Democrats have outlined three defining challenges of our time: Income Inequality, Climate Change, and Civil Rights. If they were truly interested in addressing these three issues, they need to rethink their position on immigration. Immigration alone has an order of magnitude greater impact on these issues than any current or proposed government program or policy. Democrats need to have an honest discussion on immigration, analyze the facts and data, and adopt policies that lift up all Americans.
In the last of three blogs, I address how immigration affects the issue of civil rights.
Fifty years after enactment of the Civil Rights bill of 1964, far too many African Americans still lack the opportunities to succeed in the U.S. President Obama’s own initiatives highlight the disparities in education, employment, and involvement in the criminal justice system.
Peter Kirsanow, a U.S. Civil Rights Commissioner and former member of the National Labor Relations Board sent a letter to President Obama last year detailing how immigration has devastated the African American community. He cites research that shows immigration accounted for 40% of the decline of black employment from 1960-2000. Kirsanow notes African Americans and illegal immigrants compete for the same jobs and the labor surplus prevents wages from rising. In many industries, illegal immigrants have displaced African Americans. While 51% of native-born African Americans do not have an education beyond high school, nearly 76% of foreign-born Hispanics lack a post-secondary education. Sixty percent of African American teens are unemployed or underemployed, the highest of any group.
Outrage over police shootings sparked the Black Lives Matter movement. While there are many, many issues at play here, the sad fact is if those young men were at work those days, it is far less likely that they would have had their fatal encounters with the police. How many more young African American men in Ferguson, New York, and Baltimore would jump at the opportunity to work at a job currently held by an immigrant in their city? Despair wrought by chronic unemployment has a devastating impact on their lives, their families, and their communities compounding health, crime, and economic crises.
“We won’t be living up to our ideals when their parents are struggling with substance abuse, or are in prison, or unemployed, and when fathers are absent, and schools are substandard, and jobs are scarce and drugs are plentiful. We won’t get there when there are communities where a young man is less likely to end up in college than jail, or dead.”
Our cities’ schools struggle to provide African American children a foundational education. School districts across the country have seen a huge surge of immigrant children that drive costly support programs. Last year alone 74,000 unaccompanied minors came to the U.S. and the federal government dispersed them across the country. These children alone could fill 80 schools in cities across the U.S. Those were just the unaccompanied minors, which pale in comparison to the number of children of legal and illegal immigrants. In Chicago, over one third of students in 123 public schools are in English immersion programs. These programs can cost 50% more than educating an English-speaking student and consume valuable, limited resources, funding, and teachers’ attention. America has always welcomed immigrants, yet the record immigration levels have overwhelmed our ability to assimilate them into our schools and society. As we seek to improve the performance of our education system, we cannot afford to compound the burdens to our schools.

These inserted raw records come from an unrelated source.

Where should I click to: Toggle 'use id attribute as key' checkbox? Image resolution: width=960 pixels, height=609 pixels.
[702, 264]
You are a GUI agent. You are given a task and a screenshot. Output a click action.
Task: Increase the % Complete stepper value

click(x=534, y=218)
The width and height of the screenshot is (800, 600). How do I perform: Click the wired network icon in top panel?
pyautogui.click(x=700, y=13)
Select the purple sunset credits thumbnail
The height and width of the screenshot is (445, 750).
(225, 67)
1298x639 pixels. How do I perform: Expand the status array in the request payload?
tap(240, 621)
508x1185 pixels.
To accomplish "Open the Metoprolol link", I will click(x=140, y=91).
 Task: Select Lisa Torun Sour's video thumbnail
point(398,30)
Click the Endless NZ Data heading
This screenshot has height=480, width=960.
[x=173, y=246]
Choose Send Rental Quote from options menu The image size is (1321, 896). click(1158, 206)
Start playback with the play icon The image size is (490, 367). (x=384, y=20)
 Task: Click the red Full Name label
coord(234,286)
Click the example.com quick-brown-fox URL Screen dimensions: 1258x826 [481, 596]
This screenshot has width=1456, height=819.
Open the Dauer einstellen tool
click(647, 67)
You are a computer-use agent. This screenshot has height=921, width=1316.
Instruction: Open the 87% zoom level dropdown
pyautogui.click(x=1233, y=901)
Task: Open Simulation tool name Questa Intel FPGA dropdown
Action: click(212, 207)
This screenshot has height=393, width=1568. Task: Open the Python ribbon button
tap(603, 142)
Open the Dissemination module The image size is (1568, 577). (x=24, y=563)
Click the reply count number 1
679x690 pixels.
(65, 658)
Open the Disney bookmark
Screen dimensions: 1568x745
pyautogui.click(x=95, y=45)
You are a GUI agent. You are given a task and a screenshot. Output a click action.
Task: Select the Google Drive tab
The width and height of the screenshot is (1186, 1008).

Reducing our immigration levels would provide more educational and job opportunities for African Americans and other minorities. They will see an increase in wages and experience and a decrease in crime and poverty.
So why do Democrats strongly advocate for high immigration levels and granting citizenship to immigrants here illegally? Why does President Obama issue controversial executive orders to refuse to deport those who violated our laws and borders? Why does Hillary Clinton pledge to double down on the President’s immigration efforts to grant citizenship to all immigrants here illegally and recruit millions more low-skilled immigrants? Is it just to win the Hispanic vote in elections?
At a time when far too many Americans are unemployed and far too many struggle to make ends meet, why are we adding over one million new immigrants and hundreds of thousands of guest workers every year? Why are we issuing millions of visas to the poorest, uneducated, least developed nations to compete with poor Americans? If we want to tackle climate change, why are we multiplying the carbon footprint of nearly 100 million people by 500 times? If we want to provide more opportunities for African Americans, why are we flooding our labor markets with unskilled labor?
We need to rethink our immigration policies and have a thoughtful discussion on how they can best strengthen our nation, economy, and future. We need to educate people on the numbers and impact of immigration, beyond the talking points by many politicians, 30-second debate responses, and cable news anchors. If we really want to make a difference on income inequality, climate change, and civil rights, the first step is to reduce our immigration levels.
The author of this guest opinion is a federal policy analyst.